§ Extracted entries

Segment Open

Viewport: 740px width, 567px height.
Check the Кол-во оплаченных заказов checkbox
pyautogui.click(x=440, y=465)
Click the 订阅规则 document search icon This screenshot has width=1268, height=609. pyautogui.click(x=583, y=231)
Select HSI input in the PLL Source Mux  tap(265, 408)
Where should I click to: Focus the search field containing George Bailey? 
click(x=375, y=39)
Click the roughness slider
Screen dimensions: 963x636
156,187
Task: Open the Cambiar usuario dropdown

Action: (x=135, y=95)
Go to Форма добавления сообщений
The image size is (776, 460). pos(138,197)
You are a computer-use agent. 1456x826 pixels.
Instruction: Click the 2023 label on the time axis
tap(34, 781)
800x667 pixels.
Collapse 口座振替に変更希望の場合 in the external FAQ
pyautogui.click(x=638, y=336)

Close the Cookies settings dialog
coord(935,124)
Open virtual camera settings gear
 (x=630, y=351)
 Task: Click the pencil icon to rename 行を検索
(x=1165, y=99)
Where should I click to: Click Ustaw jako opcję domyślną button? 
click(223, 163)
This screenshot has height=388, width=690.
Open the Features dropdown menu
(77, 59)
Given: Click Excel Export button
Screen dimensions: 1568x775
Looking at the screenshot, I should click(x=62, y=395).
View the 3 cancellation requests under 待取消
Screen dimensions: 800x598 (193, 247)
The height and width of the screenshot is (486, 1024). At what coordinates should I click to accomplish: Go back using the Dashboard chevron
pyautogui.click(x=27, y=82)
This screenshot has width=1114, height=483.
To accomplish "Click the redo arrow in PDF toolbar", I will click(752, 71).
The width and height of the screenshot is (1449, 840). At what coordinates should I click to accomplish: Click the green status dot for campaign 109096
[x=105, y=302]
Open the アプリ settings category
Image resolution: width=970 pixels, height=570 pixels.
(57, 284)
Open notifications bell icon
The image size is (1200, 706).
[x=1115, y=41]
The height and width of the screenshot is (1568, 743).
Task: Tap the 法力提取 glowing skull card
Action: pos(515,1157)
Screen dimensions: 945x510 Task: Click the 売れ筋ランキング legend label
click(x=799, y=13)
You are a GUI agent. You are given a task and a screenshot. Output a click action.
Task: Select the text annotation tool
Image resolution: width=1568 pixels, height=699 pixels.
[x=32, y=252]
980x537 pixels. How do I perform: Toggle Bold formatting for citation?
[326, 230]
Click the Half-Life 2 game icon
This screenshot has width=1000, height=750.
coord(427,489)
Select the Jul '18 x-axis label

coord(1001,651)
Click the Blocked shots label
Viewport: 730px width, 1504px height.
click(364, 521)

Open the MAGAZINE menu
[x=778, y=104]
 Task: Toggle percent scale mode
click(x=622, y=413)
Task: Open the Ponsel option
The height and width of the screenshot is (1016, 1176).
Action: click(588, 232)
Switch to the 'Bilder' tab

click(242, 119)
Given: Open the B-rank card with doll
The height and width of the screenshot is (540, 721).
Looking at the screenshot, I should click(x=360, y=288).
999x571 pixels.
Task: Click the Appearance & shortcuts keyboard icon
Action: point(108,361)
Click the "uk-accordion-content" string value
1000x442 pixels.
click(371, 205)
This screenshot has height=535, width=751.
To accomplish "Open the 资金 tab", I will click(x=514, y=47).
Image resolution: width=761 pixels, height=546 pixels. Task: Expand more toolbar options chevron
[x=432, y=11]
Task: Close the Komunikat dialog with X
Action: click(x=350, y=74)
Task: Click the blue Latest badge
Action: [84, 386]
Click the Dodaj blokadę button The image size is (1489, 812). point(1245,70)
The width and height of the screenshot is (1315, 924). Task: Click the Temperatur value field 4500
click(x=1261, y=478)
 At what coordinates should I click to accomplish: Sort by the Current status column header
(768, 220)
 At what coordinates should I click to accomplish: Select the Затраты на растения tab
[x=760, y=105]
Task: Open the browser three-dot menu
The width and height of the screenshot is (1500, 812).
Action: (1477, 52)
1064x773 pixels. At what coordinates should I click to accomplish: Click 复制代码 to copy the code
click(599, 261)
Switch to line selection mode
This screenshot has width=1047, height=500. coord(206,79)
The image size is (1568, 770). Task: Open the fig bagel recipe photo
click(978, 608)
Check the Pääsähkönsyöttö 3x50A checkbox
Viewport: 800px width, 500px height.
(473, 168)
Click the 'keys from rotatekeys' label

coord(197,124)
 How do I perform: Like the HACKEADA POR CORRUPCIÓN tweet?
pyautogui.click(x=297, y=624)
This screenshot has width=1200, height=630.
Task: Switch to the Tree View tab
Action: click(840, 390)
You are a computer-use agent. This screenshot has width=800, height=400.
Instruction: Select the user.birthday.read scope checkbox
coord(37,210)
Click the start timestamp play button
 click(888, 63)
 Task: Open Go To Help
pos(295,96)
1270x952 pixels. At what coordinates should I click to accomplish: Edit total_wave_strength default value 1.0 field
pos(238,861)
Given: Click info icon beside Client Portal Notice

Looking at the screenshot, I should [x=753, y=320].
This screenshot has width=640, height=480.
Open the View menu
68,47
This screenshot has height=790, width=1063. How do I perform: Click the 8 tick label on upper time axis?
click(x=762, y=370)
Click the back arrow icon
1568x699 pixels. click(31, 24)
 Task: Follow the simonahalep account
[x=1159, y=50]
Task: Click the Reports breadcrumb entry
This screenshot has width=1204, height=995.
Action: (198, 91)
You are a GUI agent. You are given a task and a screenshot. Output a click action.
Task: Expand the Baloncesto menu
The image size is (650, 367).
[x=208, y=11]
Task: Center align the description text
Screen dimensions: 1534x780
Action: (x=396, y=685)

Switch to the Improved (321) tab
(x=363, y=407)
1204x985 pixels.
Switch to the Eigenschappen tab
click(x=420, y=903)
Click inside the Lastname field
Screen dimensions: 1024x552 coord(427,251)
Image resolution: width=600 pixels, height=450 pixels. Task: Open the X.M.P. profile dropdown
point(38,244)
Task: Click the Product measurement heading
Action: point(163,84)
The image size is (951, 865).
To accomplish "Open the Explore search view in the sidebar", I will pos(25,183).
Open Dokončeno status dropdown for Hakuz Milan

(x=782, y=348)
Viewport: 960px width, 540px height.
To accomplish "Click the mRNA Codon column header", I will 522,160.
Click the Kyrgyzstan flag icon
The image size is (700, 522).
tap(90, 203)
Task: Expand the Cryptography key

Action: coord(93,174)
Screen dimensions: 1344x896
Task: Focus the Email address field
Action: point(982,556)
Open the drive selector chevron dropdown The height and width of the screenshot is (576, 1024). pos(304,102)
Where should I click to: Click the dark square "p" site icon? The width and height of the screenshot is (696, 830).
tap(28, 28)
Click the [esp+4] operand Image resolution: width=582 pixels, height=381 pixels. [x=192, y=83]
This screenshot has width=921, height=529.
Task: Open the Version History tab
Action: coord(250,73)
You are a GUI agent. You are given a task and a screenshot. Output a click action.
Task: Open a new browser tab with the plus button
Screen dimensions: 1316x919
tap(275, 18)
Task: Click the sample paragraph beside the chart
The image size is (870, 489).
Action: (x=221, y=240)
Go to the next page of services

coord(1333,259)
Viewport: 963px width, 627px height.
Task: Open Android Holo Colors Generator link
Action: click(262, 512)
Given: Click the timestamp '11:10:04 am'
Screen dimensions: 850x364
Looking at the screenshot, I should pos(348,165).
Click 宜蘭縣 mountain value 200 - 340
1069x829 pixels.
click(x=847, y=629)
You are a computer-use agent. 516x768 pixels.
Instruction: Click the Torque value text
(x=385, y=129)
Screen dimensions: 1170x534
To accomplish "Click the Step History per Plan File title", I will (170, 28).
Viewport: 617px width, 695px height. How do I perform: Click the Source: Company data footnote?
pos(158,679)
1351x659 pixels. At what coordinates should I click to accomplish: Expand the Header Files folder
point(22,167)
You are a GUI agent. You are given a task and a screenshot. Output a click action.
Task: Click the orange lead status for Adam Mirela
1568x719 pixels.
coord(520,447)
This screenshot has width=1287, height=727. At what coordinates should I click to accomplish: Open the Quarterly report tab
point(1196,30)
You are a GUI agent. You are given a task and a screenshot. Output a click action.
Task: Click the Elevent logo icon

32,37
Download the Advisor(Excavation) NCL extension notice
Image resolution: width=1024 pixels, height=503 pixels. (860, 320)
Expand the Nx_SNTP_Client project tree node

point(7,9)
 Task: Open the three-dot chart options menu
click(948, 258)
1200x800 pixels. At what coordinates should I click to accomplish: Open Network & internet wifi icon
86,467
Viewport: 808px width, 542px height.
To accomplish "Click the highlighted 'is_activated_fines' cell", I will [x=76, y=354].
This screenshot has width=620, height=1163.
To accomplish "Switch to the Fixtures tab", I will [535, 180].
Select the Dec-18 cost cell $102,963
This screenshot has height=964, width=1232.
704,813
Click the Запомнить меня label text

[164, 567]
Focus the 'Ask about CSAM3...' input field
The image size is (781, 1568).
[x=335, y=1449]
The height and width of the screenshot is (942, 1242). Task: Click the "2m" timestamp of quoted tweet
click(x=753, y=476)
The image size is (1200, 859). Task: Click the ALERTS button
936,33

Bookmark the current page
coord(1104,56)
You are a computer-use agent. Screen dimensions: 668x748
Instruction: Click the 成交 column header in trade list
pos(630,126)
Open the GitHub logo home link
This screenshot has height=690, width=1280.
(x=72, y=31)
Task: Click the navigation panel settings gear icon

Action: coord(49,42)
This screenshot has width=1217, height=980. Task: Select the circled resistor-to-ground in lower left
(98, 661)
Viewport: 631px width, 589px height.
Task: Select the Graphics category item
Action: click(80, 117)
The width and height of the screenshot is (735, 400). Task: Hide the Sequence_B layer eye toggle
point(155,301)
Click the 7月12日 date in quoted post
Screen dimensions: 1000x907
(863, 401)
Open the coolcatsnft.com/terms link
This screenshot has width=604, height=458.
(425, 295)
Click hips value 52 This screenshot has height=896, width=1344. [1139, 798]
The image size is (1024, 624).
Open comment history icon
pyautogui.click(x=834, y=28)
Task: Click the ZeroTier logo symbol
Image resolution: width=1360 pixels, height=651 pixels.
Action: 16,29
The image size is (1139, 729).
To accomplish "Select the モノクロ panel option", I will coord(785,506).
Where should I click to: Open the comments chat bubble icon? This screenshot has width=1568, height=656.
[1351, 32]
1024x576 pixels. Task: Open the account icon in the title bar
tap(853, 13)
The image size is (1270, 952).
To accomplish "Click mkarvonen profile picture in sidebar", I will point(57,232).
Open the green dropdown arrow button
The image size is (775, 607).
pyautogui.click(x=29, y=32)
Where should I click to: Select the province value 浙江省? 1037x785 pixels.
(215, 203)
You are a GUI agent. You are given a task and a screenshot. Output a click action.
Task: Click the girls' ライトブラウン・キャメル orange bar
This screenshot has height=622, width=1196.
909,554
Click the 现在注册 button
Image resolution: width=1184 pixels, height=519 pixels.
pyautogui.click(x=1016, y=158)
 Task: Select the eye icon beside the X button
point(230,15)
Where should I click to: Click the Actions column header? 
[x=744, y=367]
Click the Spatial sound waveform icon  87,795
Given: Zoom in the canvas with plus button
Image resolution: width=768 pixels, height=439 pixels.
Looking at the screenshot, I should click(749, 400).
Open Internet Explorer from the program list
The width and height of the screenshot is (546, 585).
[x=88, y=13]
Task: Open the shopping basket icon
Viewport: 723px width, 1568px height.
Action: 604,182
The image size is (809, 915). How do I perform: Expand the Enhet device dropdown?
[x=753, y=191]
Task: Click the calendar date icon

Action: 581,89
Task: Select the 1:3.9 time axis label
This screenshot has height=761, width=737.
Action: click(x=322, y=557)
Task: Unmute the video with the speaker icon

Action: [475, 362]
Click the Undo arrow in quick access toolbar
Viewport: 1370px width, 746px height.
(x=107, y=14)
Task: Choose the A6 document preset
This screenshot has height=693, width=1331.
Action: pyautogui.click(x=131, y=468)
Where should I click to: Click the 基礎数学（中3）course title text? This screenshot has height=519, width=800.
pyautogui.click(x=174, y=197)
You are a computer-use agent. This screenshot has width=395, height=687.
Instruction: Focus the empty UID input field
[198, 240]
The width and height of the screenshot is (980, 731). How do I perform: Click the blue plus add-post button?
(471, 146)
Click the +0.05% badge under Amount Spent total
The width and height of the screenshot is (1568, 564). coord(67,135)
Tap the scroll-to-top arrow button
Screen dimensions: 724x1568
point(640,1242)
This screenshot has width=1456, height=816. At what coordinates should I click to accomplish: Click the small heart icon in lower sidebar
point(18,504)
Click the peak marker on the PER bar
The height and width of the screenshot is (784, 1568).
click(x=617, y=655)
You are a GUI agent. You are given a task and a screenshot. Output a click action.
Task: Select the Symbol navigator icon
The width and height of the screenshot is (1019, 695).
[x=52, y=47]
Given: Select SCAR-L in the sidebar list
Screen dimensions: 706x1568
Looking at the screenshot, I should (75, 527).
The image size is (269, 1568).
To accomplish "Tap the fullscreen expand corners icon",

Segment Closed

§ Prompt
From the entries above, extract only the lines running from the one containing "This screenshot has width=1217, height=980." through the one containing "The image size is (1139, 729).", inclusive.

§ Exercise result
This screenshot has width=1217, height=980. Task: Select the circled resistor-to-ground in lower left
(98, 661)
Viewport: 631px width, 589px height.
Task: Select the Graphics category item
Action: click(80, 117)
The width and height of the screenshot is (735, 400). Task: Hide the Sequence_B layer eye toggle
point(155,301)
Click the 7月12日 date in quoted post
Screen dimensions: 1000x907
(863, 401)
Open the coolcatsnft.com/terms link
This screenshot has width=604, height=458.
(425, 295)
Click hips value 52 This screenshot has height=896, width=1344. [1139, 798]
The image size is (1024, 624).
Open comment history icon
pyautogui.click(x=834, y=28)
Task: Click the ZeroTier logo symbol
Image resolution: width=1360 pixels, height=651 pixels.
Action: 16,29
The image size is (1139, 729).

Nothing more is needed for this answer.